Work instructions = Quote every line below exactly as it reads.

___ Given information

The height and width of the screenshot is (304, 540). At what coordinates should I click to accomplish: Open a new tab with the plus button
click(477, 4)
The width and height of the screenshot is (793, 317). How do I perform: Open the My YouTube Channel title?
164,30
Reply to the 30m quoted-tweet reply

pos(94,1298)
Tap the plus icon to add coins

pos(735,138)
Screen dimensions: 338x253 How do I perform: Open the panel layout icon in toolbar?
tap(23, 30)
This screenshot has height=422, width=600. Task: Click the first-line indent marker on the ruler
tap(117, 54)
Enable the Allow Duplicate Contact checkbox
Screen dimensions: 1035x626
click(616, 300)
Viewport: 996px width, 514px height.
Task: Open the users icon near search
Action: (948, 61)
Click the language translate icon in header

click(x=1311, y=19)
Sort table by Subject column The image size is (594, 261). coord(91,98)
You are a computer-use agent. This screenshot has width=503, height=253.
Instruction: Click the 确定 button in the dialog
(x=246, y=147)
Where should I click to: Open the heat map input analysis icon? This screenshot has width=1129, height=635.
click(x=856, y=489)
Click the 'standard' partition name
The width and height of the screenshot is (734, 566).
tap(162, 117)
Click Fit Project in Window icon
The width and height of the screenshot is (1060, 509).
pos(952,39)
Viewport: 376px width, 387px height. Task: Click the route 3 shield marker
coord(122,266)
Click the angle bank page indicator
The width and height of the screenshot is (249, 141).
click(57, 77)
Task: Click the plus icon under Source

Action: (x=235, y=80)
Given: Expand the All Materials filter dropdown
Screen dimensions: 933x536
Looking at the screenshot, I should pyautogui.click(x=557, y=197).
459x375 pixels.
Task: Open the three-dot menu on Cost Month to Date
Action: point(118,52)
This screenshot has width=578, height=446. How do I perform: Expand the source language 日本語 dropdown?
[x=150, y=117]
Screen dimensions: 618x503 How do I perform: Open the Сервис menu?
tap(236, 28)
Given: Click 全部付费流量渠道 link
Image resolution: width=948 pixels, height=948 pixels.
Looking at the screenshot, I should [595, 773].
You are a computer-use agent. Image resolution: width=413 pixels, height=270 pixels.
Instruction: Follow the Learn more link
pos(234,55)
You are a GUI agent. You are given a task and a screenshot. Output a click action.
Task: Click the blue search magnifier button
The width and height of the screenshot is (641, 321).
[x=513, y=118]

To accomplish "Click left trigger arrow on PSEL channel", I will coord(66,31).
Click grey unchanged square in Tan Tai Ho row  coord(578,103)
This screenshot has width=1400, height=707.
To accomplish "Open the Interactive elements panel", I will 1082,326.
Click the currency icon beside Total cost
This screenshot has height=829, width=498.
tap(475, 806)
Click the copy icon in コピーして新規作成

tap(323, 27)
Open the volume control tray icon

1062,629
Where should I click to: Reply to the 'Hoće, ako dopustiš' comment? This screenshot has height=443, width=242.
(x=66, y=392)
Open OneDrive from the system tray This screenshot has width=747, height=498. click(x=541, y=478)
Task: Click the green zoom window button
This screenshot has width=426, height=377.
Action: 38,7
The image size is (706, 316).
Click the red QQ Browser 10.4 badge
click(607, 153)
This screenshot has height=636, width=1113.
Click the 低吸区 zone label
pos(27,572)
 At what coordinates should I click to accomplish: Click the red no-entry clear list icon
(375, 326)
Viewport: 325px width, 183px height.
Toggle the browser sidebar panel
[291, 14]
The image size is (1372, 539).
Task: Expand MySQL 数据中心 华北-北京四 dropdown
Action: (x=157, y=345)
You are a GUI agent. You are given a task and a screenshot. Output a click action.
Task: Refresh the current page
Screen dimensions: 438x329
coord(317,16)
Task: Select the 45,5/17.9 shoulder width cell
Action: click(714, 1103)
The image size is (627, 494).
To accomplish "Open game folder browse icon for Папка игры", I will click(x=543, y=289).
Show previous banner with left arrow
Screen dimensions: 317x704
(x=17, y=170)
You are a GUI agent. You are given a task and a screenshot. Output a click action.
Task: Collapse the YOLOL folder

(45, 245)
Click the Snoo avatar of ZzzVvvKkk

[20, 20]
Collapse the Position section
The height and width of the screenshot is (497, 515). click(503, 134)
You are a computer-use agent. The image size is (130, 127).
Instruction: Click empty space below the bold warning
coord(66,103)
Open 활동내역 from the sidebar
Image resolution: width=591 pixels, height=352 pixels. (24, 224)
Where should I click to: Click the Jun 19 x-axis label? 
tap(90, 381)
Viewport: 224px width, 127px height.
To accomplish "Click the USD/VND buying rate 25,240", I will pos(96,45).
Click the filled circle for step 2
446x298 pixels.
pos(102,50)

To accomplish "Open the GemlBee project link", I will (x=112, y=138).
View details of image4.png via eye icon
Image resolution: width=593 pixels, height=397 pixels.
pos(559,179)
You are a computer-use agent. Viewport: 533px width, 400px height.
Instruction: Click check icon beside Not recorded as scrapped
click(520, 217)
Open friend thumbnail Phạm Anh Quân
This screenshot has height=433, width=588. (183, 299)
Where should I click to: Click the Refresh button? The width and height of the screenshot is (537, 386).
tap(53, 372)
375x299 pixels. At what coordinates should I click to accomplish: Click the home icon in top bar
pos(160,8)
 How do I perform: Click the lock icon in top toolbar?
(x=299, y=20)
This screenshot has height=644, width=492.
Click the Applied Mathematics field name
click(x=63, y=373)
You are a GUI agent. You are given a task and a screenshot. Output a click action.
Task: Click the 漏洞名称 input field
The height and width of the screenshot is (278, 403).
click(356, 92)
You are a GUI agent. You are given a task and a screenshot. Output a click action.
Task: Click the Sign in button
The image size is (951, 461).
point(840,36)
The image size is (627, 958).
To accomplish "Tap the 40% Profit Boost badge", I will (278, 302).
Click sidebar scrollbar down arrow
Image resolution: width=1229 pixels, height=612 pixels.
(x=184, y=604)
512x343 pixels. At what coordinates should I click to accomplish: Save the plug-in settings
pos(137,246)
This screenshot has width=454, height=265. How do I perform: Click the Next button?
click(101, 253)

______

Final answer =
The height and width of the screenshot is (304, 540). At what coordinates should I click to accomplish: Open a new tab with the plus button
click(477, 4)
The width and height of the screenshot is (793, 317). How do I perform: Open the My YouTube Channel title?
164,30
Reply to the 30m quoted-tweet reply

pos(94,1298)
Tap the plus icon to add coins

pos(735,138)
Screen dimensions: 338x253 How do I perform: Open the panel layout icon in toolbar?
tap(23, 30)
This screenshot has height=422, width=600. Task: Click the first-line indent marker on the ruler
tap(117, 54)
Enable the Allow Duplicate Contact checkbox
Screen dimensions: 1035x626
click(616, 300)
Viewport: 996px width, 514px height.
Task: Open the users icon near search
Action: (948, 61)
Click the language translate icon in header

click(x=1311, y=19)
Sort table by Subject column The image size is (594, 261). coord(91,98)
You are a computer-use agent. This screenshot has width=503, height=253.
Instruction: Click the 确定 button in the dialog
(x=246, y=147)
Where should I click to: Open the heat map input analysis icon? This screenshot has width=1129, height=635.
click(x=856, y=489)
Click the 'standard' partition name
The width and height of the screenshot is (734, 566).
tap(162, 117)
Click Fit Project in Window icon
The width and height of the screenshot is (1060, 509).
pos(952,39)
Viewport: 376px width, 387px height. Task: Click the route 3 shield marker
coord(122,266)
Click the angle bank page indicator
The width and height of the screenshot is (249, 141).
click(57, 77)
Task: Click the plus icon under Source

Action: (x=235, y=80)
Given: Expand the All Materials filter dropdown
Screen dimensions: 933x536
Looking at the screenshot, I should pyautogui.click(x=557, y=197).
459x375 pixels.
Task: Open the three-dot menu on Cost Month to Date
Action: point(118,52)
This screenshot has width=578, height=446. How do I perform: Expand the source language 日本語 dropdown?
[x=150, y=117]
Screen dimensions: 618x503 How do I perform: Open the Сервис menu?
tap(236, 28)
Given: Click 全部付费流量渠道 link
Image resolution: width=948 pixels, height=948 pixels.
Looking at the screenshot, I should [595, 773].
You are a computer-use agent. Image resolution: width=413 pixels, height=270 pixels.
Instruction: Follow the Learn more link
pos(234,55)
You are a GUI agent. You are given a task and a screenshot. Output a click action.
Task: Click the blue search magnifier button
The width and height of the screenshot is (641, 321).
[x=513, y=118]

To accomplish "Click left trigger arrow on PSEL channel", I will coord(66,31).
Click grey unchanged square in Tan Tai Ho row  coord(578,103)
This screenshot has width=1400, height=707.
To accomplish "Open the Interactive elements panel", I will 1082,326.
Click the currency icon beside Total cost
This screenshot has height=829, width=498.
tap(475, 806)
Click the copy icon in コピーして新規作成

tap(323, 27)
Open the volume control tray icon

1062,629
Where should I click to: Reply to the 'Hoće, ako dopustiš' comment? This screenshot has height=443, width=242.
(x=66, y=392)
Open OneDrive from the system tray This screenshot has width=747, height=498. click(x=541, y=478)
Task: Click the green zoom window button
This screenshot has width=426, height=377.
Action: 38,7
The image size is (706, 316).
Click the red QQ Browser 10.4 badge
click(607, 153)
This screenshot has height=636, width=1113.
Click the 低吸区 zone label
pos(27,572)
 At what coordinates should I click to accomplish: Click the red no-entry clear list icon
(375, 326)
Viewport: 325px width, 183px height.
Toggle the browser sidebar panel
[291, 14]
The image size is (1372, 539).
Task: Expand MySQL 数据中心 华北-北京四 dropdown
Action: (x=157, y=345)
You are a GUI agent. You are given a task and a screenshot. Output a click action.
Task: Refresh the current page
Screen dimensions: 438x329
coord(317,16)
Task: Select the 45,5/17.9 shoulder width cell
Action: click(714, 1103)
The image size is (627, 494).
To accomplish "Open game folder browse icon for Папка игры", I will click(x=543, y=289).
Show previous banner with left arrow
Screen dimensions: 317x704
(x=17, y=170)
You are a GUI agent. You are given a task and a screenshot. Output a click action.
Task: Collapse the YOLOL folder

(45, 245)
Click the Snoo avatar of ZzzVvvKkk

[20, 20]
Collapse the Position section
The height and width of the screenshot is (497, 515). click(503, 134)
You are a computer-use agent. The image size is (130, 127).
Instruction: Click empty space below the bold warning
coord(66,103)
Open 활동내역 from the sidebar
Image resolution: width=591 pixels, height=352 pixels. (24, 224)
Where should I click to: Click the Jun 19 x-axis label? 
tap(90, 381)
Viewport: 224px width, 127px height.
To accomplish "Click the USD/VND buying rate 25,240", I will pos(96,45).
Click the filled circle for step 2
446x298 pixels.
pos(102,50)

To accomplish "Open the GemlBee project link", I will (x=112, y=138).
View details of image4.png via eye icon
Image resolution: width=593 pixels, height=397 pixels.
pos(559,179)
You are a computer-use agent. Viewport: 533px width, 400px height.
Instruction: Click check icon beside Not recorded as scrapped
click(520, 217)
Open friend thumbnail Phạm Anh Quân
This screenshot has height=433, width=588. (183, 299)
Where should I click to: Click the Refresh button? The width and height of the screenshot is (537, 386).
tap(53, 372)
375x299 pixels. At what coordinates should I click to accomplish: Click the home icon in top bar
pos(160,8)
 How do I perform: Click the lock icon in top toolbar?
(x=299, y=20)
This screenshot has height=644, width=492.
Click the Applied Mathematics field name
click(x=63, y=373)
You are a GUI agent. You are given a task and a screenshot. Output a click action.
Task: Click the 漏洞名称 input field
The height and width of the screenshot is (278, 403).
click(356, 92)
You are a GUI agent. You are given a task and a screenshot. Output a click action.
Task: Click the Sign in button
The image size is (951, 461).
point(840,36)
The image size is (627, 958).
To accomplish "Tap the 40% Profit Boost badge", I will (278, 302).
Click sidebar scrollbar down arrow
Image resolution: width=1229 pixels, height=612 pixels.
(x=184, y=604)
512x343 pixels. At what coordinates should I click to accomplish: Save the plug-in settings
pos(137,246)
This screenshot has width=454, height=265. How do I perform: Click the Next button?
click(101, 253)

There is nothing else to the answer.